Collection entries
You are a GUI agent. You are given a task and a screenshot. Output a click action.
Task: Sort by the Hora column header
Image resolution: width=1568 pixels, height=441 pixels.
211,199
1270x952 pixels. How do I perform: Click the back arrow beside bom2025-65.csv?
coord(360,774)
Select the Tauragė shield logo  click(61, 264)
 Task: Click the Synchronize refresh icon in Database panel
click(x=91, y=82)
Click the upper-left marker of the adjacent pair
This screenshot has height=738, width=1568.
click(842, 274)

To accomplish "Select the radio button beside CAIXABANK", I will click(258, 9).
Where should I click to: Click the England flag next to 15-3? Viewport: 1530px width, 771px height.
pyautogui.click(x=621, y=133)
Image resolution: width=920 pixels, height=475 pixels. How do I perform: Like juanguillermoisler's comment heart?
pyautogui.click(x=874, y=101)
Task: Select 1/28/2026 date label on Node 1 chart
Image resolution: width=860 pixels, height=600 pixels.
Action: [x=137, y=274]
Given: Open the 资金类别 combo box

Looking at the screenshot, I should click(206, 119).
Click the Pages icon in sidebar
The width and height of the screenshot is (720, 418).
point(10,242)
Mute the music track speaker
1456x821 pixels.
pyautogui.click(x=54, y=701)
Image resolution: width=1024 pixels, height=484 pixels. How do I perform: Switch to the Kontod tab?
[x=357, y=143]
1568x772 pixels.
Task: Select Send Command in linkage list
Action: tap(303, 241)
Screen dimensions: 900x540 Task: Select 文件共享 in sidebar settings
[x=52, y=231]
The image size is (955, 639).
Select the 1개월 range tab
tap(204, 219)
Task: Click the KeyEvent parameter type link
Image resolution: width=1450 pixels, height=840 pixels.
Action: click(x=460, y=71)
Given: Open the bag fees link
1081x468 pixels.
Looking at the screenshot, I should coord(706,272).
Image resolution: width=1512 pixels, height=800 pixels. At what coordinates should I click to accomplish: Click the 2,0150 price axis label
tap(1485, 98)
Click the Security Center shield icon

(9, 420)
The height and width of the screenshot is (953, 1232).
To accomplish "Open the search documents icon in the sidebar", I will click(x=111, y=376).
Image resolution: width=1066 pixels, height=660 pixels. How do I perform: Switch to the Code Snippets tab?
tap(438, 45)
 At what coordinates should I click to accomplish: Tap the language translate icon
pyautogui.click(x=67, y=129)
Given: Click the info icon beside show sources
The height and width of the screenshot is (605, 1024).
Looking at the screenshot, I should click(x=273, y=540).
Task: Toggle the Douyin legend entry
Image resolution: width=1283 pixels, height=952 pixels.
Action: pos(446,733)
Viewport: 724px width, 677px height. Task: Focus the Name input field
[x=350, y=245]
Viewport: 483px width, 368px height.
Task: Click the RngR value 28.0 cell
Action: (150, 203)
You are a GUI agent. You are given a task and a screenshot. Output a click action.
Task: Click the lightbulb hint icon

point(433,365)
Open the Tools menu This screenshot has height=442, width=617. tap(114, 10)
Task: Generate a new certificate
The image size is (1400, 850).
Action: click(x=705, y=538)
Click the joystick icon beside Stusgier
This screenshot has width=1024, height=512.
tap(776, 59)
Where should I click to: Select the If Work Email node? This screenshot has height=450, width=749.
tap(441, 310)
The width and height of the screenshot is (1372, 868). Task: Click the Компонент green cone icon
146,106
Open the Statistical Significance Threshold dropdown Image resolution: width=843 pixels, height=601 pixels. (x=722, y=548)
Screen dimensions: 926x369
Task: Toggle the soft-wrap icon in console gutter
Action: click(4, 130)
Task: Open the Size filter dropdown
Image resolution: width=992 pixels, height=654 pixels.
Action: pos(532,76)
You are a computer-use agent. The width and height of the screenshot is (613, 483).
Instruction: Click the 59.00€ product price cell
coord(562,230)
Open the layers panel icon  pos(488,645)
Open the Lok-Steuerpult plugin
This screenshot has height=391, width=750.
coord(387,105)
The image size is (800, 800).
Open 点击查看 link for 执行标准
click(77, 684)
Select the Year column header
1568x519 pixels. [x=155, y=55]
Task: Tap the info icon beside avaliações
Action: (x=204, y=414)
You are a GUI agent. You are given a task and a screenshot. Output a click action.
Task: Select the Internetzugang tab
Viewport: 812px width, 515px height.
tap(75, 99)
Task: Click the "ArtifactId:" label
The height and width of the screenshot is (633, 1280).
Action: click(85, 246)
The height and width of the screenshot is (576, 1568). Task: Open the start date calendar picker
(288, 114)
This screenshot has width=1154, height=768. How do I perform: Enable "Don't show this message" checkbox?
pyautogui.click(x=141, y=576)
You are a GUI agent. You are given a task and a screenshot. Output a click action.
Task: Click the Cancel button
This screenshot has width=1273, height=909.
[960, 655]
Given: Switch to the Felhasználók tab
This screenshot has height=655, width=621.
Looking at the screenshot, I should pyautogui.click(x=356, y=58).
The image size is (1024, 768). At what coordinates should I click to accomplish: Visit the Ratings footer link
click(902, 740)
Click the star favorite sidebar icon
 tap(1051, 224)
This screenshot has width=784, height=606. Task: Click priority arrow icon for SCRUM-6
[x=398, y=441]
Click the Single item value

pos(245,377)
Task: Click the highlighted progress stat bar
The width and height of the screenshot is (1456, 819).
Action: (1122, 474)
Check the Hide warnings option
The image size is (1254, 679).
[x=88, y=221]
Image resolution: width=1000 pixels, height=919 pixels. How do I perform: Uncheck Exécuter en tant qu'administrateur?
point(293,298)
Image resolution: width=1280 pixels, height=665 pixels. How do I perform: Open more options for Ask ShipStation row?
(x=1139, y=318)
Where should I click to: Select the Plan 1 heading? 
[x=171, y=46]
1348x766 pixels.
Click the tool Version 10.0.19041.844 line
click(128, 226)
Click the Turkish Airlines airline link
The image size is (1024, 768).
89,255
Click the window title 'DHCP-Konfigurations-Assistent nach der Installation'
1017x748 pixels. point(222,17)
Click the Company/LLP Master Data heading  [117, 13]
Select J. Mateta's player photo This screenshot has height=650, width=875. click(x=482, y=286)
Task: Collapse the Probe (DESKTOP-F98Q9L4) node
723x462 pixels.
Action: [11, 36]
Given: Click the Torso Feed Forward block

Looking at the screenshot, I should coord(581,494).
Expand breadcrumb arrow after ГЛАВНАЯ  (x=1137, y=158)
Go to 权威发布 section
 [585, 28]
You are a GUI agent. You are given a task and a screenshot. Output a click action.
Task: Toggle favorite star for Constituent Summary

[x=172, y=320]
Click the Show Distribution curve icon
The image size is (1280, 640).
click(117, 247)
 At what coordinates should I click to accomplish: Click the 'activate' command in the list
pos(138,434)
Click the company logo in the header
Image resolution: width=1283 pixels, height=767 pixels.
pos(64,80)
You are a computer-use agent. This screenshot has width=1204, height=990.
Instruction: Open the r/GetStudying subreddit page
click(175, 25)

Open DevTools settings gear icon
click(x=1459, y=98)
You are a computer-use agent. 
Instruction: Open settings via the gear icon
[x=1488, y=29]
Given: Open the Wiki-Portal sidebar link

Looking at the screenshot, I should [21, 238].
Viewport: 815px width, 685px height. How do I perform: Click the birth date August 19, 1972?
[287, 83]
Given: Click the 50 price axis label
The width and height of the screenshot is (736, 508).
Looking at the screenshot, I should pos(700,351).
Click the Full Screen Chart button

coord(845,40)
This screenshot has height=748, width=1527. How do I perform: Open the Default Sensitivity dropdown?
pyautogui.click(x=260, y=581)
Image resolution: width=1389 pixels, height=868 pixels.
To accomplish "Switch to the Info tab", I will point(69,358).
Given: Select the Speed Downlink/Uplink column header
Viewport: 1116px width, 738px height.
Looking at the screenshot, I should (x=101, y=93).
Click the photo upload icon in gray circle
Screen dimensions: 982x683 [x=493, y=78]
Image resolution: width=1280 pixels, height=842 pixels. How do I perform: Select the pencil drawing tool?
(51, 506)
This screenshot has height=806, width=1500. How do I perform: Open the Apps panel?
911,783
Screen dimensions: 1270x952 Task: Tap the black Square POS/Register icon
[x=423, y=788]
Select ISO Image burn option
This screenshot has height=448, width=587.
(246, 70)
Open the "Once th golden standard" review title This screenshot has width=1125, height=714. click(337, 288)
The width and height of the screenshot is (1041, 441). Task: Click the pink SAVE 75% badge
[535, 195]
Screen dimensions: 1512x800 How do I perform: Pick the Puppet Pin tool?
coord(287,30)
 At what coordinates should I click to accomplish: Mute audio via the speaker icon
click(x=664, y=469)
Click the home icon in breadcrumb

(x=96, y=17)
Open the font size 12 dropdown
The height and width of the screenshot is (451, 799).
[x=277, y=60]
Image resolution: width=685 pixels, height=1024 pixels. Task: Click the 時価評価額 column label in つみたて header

* _TASK TO COMPLETE_
Would you output, from the records above, exactly the run of lines that starts at the line containing "The width and height of the screenshot is (1372, 868)." and ends at the line containing "You are a computer-use agent. The", and only that run?

* _EXERCISE SOLUTION_
The width and height of the screenshot is (1372, 868). Task: Click the Компонент green cone icon
146,106
Open the Statistical Significance Threshold dropdown Image resolution: width=843 pixels, height=601 pixels. (x=722, y=548)
Screen dimensions: 926x369
Task: Toggle the soft-wrap icon in console gutter
Action: click(4, 130)
Task: Open the Size filter dropdown
Image resolution: width=992 pixels, height=654 pixels.
Action: pos(532,76)
You are a computer-use agent. The width and height of the screenshot is (613, 483).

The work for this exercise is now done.